What are you trying to achieve by making the sky infinite? The Scene depth defaults to a gradient falloff from closest (black) to furthest (white) automatically? In this case, furthest will eventually fade into the distance as if it were an infinite plane

In any case, if you want to create your own custom scene depth, you will need to do this via a post process volume blendable. You can use the forum post below to get an idea of how it is done.

Thank you,

Hi, Andrew:

I am working on computer vision algorithms to automatically estimate the depth of a scene from RGB image. So I hope the depth of the sky can be infinite, the same as the real world.
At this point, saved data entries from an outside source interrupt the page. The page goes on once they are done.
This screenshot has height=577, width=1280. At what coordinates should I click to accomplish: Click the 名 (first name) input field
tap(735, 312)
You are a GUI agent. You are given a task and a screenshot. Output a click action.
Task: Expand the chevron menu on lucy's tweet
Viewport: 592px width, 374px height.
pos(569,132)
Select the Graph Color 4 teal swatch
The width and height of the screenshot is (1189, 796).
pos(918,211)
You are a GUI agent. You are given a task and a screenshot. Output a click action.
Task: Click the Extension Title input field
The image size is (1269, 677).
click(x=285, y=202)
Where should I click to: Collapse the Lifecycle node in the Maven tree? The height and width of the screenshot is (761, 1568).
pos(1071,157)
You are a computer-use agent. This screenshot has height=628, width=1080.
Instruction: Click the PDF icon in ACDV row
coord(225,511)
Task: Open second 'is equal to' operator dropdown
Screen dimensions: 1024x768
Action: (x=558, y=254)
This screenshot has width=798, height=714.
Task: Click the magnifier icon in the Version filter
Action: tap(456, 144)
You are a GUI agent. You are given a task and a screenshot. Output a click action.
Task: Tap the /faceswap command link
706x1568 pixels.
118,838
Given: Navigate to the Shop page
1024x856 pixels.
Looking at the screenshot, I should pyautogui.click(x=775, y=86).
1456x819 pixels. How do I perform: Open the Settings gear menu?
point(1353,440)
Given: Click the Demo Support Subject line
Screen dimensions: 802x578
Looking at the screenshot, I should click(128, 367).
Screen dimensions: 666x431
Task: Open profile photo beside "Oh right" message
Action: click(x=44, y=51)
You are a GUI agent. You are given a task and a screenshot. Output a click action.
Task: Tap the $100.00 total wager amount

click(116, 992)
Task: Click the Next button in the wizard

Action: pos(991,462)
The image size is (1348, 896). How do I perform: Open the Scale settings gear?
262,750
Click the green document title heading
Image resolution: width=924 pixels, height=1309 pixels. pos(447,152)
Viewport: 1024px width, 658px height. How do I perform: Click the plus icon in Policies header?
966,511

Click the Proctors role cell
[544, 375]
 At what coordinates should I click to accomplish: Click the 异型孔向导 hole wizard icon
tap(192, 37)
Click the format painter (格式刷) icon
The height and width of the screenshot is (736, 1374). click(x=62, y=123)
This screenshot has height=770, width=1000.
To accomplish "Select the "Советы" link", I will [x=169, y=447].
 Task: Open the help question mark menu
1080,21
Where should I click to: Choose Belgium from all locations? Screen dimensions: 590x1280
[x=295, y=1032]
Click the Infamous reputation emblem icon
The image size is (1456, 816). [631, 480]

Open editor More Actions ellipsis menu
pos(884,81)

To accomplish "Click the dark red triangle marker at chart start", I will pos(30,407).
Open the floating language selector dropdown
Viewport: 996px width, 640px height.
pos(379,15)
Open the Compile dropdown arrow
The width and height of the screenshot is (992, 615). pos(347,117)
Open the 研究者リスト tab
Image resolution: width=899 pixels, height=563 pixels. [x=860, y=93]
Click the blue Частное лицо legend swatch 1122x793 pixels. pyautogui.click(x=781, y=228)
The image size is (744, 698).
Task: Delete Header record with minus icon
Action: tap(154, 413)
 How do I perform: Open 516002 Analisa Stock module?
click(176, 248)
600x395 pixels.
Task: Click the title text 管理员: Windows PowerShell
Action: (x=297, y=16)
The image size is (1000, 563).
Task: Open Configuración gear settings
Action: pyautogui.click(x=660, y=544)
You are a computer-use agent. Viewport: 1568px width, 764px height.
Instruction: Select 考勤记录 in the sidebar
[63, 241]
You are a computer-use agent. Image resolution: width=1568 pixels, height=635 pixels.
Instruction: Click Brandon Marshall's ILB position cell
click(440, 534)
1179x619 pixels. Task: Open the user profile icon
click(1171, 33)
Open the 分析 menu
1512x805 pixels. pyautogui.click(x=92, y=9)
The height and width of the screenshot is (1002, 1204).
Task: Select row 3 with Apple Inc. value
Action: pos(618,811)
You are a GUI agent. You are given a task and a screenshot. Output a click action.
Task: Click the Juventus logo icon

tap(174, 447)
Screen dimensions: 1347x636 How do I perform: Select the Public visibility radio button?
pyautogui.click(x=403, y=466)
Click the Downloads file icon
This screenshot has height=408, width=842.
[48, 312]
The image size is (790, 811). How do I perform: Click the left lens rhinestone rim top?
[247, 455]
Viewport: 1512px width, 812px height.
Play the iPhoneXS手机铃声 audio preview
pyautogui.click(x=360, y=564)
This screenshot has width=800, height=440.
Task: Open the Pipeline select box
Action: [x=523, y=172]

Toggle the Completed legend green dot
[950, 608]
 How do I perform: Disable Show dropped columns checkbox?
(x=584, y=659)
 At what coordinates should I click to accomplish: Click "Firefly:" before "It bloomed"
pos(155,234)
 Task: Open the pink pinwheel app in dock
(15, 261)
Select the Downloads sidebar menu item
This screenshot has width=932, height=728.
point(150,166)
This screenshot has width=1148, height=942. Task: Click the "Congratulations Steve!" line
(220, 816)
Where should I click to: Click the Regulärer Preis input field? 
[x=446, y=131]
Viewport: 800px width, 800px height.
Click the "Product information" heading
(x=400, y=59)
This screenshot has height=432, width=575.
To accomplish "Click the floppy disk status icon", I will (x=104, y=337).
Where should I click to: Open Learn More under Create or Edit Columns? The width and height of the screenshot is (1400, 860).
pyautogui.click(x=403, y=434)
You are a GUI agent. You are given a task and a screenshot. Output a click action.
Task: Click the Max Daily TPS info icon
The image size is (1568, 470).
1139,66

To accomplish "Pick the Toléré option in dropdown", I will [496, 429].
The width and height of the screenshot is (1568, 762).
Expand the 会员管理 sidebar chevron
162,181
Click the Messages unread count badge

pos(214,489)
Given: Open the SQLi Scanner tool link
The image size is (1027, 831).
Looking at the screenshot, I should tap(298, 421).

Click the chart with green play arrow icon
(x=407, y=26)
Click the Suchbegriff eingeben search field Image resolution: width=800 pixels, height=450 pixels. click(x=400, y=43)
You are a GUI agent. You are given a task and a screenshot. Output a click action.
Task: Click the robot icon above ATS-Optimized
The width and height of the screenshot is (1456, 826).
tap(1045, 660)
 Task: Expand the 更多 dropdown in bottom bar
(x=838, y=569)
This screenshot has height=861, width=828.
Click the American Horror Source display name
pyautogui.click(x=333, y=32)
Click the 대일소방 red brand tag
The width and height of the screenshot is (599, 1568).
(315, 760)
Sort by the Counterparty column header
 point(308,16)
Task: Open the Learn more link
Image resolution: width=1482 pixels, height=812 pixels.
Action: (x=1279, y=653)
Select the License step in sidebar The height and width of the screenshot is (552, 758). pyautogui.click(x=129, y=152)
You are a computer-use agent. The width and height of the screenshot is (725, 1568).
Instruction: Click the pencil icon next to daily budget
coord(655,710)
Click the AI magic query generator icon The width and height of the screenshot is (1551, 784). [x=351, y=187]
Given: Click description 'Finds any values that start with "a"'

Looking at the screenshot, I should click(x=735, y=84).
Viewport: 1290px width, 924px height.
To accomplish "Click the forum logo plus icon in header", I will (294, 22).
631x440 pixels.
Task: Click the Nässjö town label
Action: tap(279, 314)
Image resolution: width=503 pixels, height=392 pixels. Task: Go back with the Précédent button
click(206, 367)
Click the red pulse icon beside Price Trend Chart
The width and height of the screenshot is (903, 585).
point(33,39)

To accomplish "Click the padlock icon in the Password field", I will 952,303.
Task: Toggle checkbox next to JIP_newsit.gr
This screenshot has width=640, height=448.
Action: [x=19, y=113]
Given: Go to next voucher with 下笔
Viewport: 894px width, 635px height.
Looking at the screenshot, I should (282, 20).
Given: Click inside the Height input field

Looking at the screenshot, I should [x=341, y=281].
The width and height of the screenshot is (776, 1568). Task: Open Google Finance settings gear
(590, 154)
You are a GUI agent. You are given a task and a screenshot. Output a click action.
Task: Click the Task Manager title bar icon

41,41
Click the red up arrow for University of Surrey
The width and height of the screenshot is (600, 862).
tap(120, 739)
I use the SceneDepth of BufferVisualization to get the depth. I still don’t understand why the SceneDepth of the SkySphere is in this stripe pattern and sometimes white, sometimes black. I carefully read your answer and the links you provided, but still can not understand.

Thanks.

The Normalization equation provided by the documentation is not necessarily accurate, but the principle of normalization still can be applied. The multiplication by 0.0001 and the frac is what creates that stripped pattern you see in Scene Depth Visualization because otherwise it would be a solid gradient from 0 to 2^24-1 which to most people looks like a bunch of whiteness. Multiplying Scene Depth by a Fractional Number (0.0001) is the same as Dividing by a whole number (1000) and they both limit what the range of the depth sampled.

The frac is useful only in the visualization because it will help users see the depth based the divided amount. So x0.0001 is saying, make a gradient from 0 to 1000 units in Scene Depth, and anything after 1000 units will be 1. The frac then essentially tells the gradient to repeat because it is only taking fractional values.

Thank you,

There is one Scene Depth that is most important (out of all those 0.0001 fractions of the 2^24-1).

And that is the Depth from the camera to the BP_SkySphere.

Honestly we can’t use this buffer for anything here while making architectural animations out of Unreal. If there could be a setting somewhere in Project settings → Rendering then that would be awesome. Also I am quite sure that when you render out a movie the Z-depth could easily be in HDR.